Pardon me if I brag for a moment about my friends and former colleagues at the Star-Ledger in New Jersey and the work they’ve been doing with blogs. Full disclosure: I’ve been consulting with them on this, so this is not only blogrolling but is also self-serving. So sprinkle on those grains of salt.
Take a look at five Ledger projects:
* Yesterday, the Ledger launched NJVoices, a local version of the Guardian’s Comment is Free and HuffingtonPost. It’s the same idea: Invite in some opinion leaders — including the paper’s own columnists — and give them a platform to have their say and interact with their public. The idea behind NJVoices is that it’s entirely local. And it is also a means to blow up the notions of the op-ed page, the letter to the editor, the column, and even the editorial. I remember when I first showed CiF and HuffPo to my friend Jim Willse, the Ledger’s editor, it clicked with him; he saw the future of local opinion. And now it is launched. I next look forward to seeing how this feeds back into the paper.
* They tried to figure out how to get involved with local bloggers and the first step is a blog of blogs. Staffer Kelly Heyboer tracks and writes about local bloggers, which also establishes a relationship with them and creates an expertise within the paper about the scene (‘Is anybody blogging about _____?’ ‘Go ask Kelly’).

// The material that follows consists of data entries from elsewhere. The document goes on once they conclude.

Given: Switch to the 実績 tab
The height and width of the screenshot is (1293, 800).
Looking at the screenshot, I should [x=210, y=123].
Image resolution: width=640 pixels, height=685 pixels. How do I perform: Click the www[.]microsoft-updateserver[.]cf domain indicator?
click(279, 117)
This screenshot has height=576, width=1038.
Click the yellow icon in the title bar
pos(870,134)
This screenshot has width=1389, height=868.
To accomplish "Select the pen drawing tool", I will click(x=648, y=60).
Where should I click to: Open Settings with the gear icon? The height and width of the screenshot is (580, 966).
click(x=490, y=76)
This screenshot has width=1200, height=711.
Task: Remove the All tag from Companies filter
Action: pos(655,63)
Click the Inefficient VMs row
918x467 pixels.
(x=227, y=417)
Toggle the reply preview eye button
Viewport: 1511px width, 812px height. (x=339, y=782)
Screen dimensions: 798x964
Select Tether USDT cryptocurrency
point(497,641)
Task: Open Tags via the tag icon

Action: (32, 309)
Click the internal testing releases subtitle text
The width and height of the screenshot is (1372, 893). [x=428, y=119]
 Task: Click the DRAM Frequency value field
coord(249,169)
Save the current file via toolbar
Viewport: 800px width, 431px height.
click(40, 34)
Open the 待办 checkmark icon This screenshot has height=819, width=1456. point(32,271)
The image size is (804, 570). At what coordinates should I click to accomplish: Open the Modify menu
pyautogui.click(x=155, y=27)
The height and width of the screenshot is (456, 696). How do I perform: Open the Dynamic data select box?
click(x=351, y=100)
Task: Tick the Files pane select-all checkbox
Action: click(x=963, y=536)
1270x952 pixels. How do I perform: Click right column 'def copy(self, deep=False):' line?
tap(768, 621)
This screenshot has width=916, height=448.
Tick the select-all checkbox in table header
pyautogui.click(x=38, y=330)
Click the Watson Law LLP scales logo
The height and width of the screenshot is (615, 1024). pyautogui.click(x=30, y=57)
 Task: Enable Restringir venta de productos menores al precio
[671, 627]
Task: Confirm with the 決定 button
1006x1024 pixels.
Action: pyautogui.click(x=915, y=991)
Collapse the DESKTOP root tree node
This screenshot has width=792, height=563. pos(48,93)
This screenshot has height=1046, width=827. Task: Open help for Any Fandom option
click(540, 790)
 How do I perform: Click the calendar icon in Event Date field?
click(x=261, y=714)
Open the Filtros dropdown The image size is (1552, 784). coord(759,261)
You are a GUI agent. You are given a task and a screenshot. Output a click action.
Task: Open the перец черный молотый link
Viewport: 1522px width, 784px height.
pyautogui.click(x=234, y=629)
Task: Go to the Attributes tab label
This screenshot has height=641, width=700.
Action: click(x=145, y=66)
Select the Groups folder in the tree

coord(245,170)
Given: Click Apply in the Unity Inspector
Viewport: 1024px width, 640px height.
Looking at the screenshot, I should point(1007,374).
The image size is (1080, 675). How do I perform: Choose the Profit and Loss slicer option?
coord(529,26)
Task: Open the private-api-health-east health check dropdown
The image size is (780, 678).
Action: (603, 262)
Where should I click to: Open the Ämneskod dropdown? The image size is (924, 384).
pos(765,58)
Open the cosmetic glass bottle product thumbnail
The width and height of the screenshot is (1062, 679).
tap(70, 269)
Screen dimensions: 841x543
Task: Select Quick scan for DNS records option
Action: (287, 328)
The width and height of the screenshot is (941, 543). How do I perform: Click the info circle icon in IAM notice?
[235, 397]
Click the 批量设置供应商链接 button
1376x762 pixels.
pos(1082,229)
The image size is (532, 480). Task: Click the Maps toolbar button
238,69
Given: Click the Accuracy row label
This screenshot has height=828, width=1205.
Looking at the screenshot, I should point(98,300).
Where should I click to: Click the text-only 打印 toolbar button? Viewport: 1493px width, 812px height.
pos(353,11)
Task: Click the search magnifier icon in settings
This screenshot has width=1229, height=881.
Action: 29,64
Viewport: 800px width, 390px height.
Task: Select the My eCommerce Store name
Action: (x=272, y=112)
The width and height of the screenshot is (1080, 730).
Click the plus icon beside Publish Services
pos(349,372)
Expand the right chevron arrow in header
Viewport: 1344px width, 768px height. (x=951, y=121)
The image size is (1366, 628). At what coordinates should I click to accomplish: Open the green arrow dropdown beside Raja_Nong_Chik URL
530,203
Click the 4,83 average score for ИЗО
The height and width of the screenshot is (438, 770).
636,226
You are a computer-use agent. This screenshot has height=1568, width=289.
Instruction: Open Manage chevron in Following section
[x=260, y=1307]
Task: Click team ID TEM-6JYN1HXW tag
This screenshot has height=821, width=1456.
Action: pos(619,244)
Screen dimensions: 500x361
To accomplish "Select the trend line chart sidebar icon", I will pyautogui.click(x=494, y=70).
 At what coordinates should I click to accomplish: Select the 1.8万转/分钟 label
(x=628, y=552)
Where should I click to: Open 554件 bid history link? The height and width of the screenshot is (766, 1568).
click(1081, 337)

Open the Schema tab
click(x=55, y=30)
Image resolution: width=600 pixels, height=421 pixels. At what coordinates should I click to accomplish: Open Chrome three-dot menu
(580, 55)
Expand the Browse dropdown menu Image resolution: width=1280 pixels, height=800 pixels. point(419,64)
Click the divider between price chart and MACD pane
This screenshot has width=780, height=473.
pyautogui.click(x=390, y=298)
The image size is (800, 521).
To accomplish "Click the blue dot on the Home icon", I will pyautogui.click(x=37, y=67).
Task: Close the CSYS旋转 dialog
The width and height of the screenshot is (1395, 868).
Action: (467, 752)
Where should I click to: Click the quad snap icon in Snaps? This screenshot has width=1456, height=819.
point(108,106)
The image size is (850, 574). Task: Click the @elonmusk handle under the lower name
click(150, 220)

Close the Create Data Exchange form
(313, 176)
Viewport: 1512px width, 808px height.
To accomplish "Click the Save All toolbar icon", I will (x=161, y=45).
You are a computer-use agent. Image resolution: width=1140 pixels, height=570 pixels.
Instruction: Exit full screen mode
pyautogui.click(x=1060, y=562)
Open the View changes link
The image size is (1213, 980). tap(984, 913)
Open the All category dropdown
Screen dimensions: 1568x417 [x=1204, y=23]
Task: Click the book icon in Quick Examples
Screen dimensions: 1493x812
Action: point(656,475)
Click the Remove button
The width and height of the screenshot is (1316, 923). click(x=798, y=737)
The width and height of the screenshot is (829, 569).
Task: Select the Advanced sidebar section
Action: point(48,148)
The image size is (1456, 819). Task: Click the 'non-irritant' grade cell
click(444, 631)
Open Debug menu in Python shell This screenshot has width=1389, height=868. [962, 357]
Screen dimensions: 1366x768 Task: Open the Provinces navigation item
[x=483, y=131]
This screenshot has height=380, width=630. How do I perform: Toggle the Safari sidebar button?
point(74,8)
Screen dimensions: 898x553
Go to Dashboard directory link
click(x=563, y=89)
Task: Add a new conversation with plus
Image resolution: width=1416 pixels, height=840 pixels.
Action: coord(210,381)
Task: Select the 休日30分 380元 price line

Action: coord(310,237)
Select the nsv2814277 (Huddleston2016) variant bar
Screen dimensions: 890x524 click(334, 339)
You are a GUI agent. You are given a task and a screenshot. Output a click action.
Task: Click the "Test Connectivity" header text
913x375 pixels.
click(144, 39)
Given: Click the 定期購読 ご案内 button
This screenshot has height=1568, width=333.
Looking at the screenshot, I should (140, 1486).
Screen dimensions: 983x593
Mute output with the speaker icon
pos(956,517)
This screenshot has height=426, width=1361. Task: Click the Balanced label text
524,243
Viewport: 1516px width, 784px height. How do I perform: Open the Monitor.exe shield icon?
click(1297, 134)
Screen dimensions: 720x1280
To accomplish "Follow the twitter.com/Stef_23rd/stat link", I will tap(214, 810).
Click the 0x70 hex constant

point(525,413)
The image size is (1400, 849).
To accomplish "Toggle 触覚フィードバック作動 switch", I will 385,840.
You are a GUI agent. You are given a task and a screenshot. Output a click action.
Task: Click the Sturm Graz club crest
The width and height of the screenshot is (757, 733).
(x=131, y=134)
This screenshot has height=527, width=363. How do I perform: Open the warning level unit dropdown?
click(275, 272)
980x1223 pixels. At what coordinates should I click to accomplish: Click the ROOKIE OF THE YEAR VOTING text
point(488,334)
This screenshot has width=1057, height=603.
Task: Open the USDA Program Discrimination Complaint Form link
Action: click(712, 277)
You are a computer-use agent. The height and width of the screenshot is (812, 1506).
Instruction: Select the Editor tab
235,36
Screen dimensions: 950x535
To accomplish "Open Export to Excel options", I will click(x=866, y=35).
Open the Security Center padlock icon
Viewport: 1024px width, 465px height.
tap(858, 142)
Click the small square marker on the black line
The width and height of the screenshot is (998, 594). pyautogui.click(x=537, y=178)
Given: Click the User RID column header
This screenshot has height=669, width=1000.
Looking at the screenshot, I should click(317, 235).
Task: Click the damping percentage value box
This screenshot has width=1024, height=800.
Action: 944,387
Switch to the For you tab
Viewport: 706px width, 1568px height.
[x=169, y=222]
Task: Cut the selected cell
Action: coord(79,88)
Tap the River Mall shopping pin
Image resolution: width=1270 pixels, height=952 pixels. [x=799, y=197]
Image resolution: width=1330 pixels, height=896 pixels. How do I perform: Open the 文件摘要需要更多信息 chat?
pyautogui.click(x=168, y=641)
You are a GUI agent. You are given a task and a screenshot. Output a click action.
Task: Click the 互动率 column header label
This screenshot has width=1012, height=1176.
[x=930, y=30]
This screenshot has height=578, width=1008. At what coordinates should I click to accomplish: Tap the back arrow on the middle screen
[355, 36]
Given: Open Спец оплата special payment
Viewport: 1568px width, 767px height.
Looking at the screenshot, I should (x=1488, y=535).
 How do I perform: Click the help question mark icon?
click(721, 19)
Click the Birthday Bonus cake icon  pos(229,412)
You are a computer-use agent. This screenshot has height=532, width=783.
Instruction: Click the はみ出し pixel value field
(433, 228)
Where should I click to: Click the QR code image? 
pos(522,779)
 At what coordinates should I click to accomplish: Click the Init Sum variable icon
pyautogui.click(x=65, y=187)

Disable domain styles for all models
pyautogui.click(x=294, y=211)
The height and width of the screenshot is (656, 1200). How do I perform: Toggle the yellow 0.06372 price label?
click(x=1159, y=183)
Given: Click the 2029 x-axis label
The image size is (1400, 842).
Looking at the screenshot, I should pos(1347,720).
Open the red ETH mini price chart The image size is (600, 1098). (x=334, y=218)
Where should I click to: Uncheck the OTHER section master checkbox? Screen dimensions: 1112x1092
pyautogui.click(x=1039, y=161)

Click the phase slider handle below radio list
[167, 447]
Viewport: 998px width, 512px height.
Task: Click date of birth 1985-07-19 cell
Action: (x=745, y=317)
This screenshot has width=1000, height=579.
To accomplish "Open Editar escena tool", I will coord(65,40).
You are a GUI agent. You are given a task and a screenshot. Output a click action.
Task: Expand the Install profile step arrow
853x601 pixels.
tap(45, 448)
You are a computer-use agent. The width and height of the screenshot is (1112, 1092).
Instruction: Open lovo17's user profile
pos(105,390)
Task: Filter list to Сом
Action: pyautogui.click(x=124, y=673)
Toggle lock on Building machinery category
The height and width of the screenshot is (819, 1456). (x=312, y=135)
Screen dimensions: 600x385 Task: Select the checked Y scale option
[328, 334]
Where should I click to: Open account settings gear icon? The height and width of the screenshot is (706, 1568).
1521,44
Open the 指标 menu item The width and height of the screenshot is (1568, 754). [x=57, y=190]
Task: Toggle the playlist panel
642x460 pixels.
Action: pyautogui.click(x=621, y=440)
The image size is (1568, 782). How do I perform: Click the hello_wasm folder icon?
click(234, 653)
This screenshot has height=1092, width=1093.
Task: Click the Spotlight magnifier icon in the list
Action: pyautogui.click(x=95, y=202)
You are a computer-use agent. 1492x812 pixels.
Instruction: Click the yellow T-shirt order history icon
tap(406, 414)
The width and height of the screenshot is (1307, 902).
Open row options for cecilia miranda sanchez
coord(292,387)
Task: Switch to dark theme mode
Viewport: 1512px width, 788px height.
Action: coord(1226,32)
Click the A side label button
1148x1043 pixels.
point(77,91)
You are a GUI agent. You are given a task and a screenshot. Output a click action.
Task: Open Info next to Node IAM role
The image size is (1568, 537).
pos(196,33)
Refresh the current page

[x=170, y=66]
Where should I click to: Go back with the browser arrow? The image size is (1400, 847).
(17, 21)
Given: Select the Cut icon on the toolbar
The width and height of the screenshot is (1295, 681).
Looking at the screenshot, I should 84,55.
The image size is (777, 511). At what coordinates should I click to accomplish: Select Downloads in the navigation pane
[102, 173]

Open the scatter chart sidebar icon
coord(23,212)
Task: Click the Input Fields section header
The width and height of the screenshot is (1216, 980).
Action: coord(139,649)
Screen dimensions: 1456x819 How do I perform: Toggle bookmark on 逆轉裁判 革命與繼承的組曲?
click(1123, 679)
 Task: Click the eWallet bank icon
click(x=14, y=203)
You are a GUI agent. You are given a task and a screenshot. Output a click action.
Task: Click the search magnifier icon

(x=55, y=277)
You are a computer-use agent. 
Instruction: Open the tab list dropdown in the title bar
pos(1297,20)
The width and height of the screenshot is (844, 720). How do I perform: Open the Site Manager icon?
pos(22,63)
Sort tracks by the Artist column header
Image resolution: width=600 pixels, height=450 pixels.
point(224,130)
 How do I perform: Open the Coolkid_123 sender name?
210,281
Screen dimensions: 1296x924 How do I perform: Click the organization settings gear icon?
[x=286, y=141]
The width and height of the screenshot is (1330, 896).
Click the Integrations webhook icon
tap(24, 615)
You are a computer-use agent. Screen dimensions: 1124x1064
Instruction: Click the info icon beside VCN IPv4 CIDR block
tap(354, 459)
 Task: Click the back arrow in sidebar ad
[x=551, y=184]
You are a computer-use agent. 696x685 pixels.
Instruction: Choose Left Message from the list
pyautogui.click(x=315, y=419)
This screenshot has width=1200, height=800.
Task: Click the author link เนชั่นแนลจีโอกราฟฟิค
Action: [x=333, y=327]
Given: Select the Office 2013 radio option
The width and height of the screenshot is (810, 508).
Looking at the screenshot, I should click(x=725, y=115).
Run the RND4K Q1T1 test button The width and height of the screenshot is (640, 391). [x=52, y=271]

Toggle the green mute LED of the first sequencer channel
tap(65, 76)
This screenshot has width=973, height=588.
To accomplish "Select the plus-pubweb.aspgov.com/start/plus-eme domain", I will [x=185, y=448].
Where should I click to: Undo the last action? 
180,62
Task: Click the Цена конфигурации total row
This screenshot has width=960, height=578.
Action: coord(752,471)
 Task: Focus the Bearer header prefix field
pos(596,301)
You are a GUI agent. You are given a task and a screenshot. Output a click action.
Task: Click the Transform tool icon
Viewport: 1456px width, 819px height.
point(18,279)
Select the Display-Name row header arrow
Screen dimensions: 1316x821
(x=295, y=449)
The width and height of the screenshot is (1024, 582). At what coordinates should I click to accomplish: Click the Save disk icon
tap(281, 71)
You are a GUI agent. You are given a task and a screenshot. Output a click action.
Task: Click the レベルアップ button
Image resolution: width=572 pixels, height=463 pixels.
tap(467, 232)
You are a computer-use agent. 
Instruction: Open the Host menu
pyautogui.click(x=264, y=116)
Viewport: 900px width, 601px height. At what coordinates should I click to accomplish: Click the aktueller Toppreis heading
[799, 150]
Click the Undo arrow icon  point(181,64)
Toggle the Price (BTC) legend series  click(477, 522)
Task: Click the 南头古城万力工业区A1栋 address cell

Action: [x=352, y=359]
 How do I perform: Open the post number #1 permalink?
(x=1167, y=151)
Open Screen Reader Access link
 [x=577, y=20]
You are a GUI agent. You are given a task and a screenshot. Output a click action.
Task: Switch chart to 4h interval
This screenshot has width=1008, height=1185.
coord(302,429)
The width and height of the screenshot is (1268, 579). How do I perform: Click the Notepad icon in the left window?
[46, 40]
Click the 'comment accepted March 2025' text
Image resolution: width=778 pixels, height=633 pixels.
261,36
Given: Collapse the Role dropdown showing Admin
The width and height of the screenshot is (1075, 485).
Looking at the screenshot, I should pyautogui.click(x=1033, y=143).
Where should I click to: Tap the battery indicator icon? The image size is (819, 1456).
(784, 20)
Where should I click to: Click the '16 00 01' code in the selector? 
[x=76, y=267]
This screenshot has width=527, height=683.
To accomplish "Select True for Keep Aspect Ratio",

* Last week, they invited a bunch of prominent local bloggers to go along on the paper’s beloved Munchmobile — a van with a big hot dog on top, dear to the editor’s heart, that goes around the state taste-testing local treats. Inviting the bloggers meant that the paper was writing about the bloggers, the bloggers were writing about the paper, pizza and links were had by all. Smart.
* One of their first moves was to take a beat reporter covering the pharma industry, which is huge in Jersey, and have him start a Romenesko-plus blog covering the news through links and more: Pharmalot. It has gained traffic, links, respect, and now targeted advertising.
* When the paper wanted to show off more and more video, we talked about using existing tools to do video. They put up video on YouTube as well as on NJ.com. Then they invite readers to make their local videos and put them on YouTube, tagged TV Jersey. All this goes up on a blog at TVJersey.com, “the television station New Jersey doesn’t have.”
Lots of papers are now starting their own blogs; that’s an important element of the strategy. But it’s also important to use this as a way to have a new relationship with the public and you see some attempts at that here: steps in the right direction.